@pearl: Ein dekonstruktivistischer Garten - so habe ich es noch nicht gesehen, aber stimmt, meine Kombinationen sind manchmal schon etwas speziell. Ich mag solche Dinge wie die Regentonnen auch gar nicht verstecken, die gehören zum Garten dazu, und die "blaue Linie" ziehe ich ja auch überall durch. Der Garten lebt von Kontrasten, teils geplant, teils ungeplant, aber immer in leuchtenden Farben, das hatte mir schon meine Grundschullehrerin im Zeugnis der ersten Klasse attestiert.

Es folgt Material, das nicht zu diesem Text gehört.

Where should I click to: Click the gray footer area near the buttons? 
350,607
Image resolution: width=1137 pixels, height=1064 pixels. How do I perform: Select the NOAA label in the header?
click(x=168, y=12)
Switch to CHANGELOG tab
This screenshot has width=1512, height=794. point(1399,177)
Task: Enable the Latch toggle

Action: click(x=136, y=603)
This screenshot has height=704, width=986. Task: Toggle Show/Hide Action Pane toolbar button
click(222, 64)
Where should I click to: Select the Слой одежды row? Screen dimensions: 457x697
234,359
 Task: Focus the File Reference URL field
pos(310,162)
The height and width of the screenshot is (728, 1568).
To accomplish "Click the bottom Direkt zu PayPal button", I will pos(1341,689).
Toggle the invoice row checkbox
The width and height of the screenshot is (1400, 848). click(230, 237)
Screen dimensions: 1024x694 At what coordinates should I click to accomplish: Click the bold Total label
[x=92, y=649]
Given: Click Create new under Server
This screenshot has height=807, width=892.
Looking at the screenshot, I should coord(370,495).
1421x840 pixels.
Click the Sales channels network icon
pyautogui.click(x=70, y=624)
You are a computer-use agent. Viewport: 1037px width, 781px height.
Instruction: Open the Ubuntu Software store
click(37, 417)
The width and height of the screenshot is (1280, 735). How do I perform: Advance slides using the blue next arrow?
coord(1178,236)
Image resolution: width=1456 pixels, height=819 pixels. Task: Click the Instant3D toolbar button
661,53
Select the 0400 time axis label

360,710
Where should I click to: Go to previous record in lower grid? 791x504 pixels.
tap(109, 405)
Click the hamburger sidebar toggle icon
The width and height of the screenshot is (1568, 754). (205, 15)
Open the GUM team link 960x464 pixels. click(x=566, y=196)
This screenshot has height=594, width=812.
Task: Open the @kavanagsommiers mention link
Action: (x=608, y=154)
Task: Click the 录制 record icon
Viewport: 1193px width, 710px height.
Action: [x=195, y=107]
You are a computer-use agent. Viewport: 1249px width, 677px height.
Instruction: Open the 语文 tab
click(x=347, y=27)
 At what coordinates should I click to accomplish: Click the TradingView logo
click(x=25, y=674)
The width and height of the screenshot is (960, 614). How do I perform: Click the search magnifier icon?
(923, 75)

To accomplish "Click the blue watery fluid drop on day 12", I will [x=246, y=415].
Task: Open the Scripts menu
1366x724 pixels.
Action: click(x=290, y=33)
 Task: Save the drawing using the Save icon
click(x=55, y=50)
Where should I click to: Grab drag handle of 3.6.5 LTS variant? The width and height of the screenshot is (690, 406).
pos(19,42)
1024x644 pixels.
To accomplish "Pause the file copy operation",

@polluxverde: Ja, der Farnblättrige Lerchensporn ist so ein Unikum, ich mag ihn, denn er bringt zum einen ganzjährig eine interessante Blattstruktur ins Beet, und leuchtet im Frühling zusätzlich noch strahlend gelb, passend zu meinen unzähligen Narzissen in den sonnigeren Beeten. Die Farne legen hier mittlerweile auch los, der Austrieb ist immer ein Hingucker!
@cydora: Dein Weißdornbeet mit dem üppigen Großblättrigen Scheinschaumkraut, der gelb leuchtenden Segge und die vielen kleinen Blütensterne der Anemonen und vom Scharbockskraut strahlen wirklich herrlich in der Frühlingssonne. Auch die blauen Muscari in der Kiesspirale gefallen mir, so kommen sie gut zur Geltung und verschwinden nicht komplett in den überbordenden Beeten. Irgendwann muss ich mir auch nochmal so ein Meer aus Hyazinthen pflanzen, der Duft wabert bestimmt durch den halben Garten.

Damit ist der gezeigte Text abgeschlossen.